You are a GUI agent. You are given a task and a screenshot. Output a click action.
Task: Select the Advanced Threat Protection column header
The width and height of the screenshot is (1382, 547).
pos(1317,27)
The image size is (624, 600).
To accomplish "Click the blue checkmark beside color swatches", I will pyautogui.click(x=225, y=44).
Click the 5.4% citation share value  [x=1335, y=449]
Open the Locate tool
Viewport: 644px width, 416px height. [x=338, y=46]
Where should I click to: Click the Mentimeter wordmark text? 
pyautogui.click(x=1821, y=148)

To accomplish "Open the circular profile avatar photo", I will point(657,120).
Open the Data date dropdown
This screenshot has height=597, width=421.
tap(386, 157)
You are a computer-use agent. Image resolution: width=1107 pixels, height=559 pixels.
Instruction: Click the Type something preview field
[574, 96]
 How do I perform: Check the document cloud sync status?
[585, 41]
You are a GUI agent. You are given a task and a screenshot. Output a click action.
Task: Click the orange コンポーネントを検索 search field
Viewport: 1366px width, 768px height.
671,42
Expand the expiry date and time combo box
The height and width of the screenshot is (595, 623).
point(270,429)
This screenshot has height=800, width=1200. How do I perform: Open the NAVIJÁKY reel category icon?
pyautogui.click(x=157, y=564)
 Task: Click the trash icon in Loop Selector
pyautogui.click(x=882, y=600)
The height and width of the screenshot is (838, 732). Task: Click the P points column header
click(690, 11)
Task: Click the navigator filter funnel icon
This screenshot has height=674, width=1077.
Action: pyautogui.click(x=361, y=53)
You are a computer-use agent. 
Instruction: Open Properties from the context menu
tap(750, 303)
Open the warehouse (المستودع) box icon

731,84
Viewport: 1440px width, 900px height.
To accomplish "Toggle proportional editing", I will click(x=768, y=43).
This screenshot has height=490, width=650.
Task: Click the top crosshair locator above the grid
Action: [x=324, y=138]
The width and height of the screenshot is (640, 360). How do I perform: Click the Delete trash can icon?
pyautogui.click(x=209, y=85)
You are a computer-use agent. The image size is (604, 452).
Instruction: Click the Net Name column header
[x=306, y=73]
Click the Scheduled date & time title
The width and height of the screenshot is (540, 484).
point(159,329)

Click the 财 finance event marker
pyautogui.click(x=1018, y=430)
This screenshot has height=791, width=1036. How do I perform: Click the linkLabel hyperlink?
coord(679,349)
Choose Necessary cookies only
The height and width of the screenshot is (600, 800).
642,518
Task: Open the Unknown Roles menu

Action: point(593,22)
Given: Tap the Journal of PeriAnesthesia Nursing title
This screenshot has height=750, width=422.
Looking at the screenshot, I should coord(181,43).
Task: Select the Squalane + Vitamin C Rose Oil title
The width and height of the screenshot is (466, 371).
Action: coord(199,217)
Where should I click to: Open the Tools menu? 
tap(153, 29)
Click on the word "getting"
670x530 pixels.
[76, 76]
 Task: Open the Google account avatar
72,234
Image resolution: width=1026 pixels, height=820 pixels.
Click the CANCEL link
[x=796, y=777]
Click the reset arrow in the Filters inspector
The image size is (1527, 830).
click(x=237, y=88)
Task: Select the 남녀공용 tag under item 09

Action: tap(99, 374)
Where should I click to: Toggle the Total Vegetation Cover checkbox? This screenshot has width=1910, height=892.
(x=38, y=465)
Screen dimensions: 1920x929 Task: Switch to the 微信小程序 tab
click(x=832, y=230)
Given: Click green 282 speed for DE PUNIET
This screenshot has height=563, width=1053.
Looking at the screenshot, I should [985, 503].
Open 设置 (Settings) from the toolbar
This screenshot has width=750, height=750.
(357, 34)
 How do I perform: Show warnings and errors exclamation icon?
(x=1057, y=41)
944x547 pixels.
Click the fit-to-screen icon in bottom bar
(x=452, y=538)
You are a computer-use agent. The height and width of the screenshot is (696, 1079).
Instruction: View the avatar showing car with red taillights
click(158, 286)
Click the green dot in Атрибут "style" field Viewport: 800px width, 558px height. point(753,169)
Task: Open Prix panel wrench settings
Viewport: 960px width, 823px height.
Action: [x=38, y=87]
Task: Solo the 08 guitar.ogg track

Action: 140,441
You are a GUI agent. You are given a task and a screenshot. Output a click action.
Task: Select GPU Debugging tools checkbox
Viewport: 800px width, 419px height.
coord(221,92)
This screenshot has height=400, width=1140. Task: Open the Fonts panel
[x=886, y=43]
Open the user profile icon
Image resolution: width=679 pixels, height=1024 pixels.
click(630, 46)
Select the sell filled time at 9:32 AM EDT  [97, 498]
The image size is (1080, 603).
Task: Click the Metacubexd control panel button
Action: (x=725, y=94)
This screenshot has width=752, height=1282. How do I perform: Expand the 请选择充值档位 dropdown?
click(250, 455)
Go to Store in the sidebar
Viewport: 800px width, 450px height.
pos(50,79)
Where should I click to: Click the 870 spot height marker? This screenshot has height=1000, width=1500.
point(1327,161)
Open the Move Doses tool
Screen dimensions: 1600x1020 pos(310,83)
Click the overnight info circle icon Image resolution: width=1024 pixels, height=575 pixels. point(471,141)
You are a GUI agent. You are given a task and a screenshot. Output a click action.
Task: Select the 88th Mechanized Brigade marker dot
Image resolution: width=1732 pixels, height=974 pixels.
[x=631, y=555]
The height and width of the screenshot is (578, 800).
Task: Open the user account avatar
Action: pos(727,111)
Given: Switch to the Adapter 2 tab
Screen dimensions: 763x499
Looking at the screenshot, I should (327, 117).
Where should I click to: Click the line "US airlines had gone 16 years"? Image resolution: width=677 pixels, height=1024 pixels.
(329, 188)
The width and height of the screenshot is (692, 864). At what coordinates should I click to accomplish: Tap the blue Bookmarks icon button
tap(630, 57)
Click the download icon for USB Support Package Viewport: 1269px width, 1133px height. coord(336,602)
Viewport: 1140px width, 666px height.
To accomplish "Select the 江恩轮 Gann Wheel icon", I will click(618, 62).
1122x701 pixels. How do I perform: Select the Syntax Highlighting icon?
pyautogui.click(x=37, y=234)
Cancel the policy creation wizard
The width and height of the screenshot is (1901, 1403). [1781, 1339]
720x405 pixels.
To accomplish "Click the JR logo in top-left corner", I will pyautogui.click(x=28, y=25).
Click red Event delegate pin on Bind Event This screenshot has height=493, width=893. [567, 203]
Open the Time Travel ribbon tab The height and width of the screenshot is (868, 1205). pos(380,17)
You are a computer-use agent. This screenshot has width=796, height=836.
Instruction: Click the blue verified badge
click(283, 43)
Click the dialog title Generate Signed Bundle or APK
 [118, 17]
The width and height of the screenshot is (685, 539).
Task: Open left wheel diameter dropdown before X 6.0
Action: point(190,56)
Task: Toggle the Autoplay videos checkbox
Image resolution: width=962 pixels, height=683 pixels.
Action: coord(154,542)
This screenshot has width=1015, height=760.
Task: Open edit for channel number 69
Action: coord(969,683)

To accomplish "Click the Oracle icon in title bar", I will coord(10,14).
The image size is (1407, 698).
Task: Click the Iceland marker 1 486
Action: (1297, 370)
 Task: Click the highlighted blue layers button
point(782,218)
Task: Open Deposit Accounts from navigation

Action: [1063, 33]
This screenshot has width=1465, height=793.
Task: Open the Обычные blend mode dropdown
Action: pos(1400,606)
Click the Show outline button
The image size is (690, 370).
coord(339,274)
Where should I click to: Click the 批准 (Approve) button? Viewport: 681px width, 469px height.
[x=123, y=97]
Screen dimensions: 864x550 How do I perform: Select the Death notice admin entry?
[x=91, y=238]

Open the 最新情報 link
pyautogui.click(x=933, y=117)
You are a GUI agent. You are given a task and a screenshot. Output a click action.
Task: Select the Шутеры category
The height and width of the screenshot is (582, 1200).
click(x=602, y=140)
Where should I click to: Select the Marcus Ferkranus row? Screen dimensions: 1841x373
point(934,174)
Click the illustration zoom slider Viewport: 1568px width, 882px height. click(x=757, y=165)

• WHAT TO WORK ON: Transcribe the records above exactly, but only from the line that contains "The height and width of the screenshot is (582, 1200)." through their final line, inclusive.

• EXERCISE RESPONSE:
The height and width of the screenshot is (582, 1200).
click(x=602, y=140)
Where should I click to: Select the Marcus Ferkranus row? Screen dimensions: 1841x373
point(934,174)
Click the illustration zoom slider Viewport: 1568px width, 882px height. click(x=757, y=165)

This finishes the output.